The basic principles of anarcho-syndicalism are:
- workers' solidarity,
- direct action
Anarcho-syndicalists believe that only direct action -- that is, action concentrated on directly attaining a goal, as opposed to indirect action, like electing a representative to a government -- will allow workers to liberate themselves.
Furthermore, anarcho-syndicalists believe that workers' organizations -- the organizations which struggle against the wage system and which, in anarcho-syndicalist theory, will eventually form the basis of a new society--should be self-managing. They should not have bosses or "business agents"; rather, the workers should be able to make decisions which effect them amongst themselves.
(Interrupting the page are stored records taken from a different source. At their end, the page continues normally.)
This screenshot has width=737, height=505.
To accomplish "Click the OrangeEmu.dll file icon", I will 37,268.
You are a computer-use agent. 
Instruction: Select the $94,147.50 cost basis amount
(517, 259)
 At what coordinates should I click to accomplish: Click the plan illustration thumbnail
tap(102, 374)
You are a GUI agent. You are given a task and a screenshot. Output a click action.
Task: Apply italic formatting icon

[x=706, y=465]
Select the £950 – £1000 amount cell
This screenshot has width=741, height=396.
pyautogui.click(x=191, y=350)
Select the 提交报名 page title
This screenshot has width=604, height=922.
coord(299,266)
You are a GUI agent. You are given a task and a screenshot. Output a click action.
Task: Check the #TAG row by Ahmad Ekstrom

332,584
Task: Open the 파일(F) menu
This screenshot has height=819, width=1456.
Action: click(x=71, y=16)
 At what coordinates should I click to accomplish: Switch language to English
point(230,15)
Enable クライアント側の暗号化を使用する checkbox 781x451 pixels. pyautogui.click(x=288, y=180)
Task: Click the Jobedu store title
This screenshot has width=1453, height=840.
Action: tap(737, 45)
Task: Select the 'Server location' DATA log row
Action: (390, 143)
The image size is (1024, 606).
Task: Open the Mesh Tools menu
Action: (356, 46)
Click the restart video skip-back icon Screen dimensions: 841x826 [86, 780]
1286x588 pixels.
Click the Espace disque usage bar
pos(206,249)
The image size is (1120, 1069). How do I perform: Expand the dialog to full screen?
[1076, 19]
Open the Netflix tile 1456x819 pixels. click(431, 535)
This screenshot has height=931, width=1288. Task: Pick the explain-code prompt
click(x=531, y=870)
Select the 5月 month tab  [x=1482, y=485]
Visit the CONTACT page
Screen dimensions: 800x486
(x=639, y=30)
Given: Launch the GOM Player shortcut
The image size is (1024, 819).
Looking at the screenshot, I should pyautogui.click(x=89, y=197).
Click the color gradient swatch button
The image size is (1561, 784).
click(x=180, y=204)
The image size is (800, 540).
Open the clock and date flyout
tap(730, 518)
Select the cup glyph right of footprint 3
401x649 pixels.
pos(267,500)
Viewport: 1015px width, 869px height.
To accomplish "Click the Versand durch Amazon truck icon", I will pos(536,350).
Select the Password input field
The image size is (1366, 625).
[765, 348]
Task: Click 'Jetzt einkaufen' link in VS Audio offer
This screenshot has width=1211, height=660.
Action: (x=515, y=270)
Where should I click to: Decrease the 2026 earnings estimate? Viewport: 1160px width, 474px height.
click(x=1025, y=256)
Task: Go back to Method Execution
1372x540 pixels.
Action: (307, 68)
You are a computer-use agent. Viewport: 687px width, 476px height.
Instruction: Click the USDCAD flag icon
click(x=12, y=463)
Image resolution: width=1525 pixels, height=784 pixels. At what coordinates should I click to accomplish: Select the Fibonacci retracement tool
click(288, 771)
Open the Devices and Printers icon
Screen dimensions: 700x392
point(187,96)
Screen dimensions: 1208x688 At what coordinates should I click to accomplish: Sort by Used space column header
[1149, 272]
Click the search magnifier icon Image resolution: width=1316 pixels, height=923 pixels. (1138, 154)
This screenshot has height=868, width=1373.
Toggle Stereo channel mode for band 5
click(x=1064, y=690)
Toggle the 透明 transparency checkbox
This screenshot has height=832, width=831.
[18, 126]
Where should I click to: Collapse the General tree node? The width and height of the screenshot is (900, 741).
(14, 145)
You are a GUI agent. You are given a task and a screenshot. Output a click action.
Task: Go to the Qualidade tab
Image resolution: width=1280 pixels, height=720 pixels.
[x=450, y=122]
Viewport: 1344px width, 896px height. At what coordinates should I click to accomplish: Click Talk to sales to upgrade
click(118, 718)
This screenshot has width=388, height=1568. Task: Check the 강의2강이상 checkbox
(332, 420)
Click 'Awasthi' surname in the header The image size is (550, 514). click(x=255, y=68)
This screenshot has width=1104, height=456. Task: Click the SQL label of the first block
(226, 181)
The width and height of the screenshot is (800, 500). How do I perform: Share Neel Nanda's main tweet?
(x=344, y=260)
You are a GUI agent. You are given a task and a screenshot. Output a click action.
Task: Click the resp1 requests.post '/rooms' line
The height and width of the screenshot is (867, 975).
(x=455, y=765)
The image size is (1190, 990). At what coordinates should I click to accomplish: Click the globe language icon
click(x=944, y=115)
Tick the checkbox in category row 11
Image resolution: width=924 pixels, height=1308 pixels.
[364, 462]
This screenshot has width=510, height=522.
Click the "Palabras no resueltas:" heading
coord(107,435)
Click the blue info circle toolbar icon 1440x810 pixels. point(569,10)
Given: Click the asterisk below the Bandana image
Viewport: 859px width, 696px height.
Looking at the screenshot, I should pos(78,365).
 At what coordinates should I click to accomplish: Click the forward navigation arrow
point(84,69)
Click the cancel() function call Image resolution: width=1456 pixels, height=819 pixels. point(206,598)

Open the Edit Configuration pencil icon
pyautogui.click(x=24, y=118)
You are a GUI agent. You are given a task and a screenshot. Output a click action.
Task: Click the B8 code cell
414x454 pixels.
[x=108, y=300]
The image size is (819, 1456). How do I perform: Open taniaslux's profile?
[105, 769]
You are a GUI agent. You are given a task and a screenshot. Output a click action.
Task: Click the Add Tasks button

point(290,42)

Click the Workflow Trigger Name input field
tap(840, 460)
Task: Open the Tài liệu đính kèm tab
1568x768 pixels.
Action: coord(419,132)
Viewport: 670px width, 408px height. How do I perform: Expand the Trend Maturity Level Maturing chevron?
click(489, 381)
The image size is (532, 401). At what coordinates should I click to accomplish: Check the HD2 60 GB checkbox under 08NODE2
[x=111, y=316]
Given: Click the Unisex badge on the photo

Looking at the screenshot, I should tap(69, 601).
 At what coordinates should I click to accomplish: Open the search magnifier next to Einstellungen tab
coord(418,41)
The Industrial Workers of the World, a once-powerful labor movement, is considered a leading organ of the anarcho-syndicalist philosophy in the United States.
The anarcho-syndicalist orientation of many early American labor unions played a large part in the formation of the American political spectrum. The United States is the only industrialized former English colony to not have a labor-based political party. See, It Didn't Happen Here: Why Socialism Failed in the United States, Seymour Martin Lipset and Gary Marks. ISBN 0-39-332254-8.
Michael Bakunin, one of the fathers of anarchism, wrote
- "The [libertarian labour unions] ... bear in themselves the living seeds of the new society which is to replace the old world. They are creating not only the ideas, but also the facts of the future itself."
- REF: Dolgoff, S. (ed), Bakunin on Anarchism, Montreal; Black Rose Books, 1990, pp. 255.